**GOAL OF THE EXERCISE:** For the entries below, report every line that includes the word "computer".

**EXERCISE INPUT:**
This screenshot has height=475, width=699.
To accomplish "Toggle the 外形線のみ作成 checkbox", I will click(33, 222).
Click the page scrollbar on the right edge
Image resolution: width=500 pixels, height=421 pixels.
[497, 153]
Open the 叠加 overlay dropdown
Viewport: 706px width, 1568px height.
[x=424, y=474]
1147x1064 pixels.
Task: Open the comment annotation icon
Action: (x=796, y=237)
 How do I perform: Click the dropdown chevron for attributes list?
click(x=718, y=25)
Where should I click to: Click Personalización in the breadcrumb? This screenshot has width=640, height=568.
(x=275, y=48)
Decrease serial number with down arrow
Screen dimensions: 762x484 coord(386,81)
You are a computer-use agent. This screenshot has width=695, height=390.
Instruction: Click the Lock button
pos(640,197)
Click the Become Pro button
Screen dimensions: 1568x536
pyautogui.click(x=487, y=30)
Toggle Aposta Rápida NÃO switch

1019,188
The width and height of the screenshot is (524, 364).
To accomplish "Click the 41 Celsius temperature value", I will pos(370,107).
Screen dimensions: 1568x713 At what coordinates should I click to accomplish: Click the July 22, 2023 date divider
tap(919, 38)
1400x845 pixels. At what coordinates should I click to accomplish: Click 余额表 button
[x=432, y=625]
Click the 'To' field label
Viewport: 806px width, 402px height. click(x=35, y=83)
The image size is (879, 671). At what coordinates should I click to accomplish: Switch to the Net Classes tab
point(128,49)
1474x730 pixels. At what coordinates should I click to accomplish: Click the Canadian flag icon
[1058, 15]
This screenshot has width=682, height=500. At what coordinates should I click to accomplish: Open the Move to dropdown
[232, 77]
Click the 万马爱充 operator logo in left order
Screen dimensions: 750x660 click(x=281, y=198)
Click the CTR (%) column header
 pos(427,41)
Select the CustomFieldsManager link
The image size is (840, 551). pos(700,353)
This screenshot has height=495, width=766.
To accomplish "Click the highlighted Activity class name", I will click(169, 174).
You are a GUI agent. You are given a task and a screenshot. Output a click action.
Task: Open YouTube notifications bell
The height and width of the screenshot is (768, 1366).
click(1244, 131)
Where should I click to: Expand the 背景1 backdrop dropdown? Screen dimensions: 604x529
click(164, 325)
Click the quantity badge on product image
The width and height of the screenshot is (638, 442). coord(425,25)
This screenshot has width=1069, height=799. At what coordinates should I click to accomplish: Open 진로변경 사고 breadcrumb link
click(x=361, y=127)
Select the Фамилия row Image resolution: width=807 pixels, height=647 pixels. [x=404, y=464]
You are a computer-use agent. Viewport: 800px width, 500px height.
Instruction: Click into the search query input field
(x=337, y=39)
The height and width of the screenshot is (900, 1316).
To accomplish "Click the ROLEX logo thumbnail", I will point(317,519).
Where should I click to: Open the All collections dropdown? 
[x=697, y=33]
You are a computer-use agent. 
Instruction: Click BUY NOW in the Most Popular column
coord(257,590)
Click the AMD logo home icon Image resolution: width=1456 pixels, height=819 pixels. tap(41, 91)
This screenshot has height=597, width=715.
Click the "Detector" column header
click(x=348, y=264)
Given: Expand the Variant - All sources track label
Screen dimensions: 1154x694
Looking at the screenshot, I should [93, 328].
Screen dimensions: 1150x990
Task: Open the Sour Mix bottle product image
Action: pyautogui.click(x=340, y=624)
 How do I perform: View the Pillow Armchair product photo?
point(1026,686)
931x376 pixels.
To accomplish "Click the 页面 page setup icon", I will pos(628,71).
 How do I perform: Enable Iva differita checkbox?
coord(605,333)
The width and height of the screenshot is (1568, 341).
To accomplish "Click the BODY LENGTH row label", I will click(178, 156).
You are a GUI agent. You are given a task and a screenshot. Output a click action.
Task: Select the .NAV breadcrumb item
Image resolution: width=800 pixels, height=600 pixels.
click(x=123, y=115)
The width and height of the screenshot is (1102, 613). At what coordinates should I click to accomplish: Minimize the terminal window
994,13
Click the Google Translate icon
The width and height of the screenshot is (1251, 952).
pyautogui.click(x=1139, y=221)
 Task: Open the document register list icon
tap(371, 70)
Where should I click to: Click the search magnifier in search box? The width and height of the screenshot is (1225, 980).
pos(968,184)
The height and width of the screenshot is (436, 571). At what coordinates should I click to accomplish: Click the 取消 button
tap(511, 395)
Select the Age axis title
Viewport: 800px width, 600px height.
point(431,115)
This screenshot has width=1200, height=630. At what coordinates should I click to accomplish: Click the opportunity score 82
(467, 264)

**RESULT OF THIS TASK:**
You are a computer-use agent. This screenshot has width=695, height=390.
You are a computer-use agent. Viewport: 800px width, 500px height.
You are a computer-use agent. 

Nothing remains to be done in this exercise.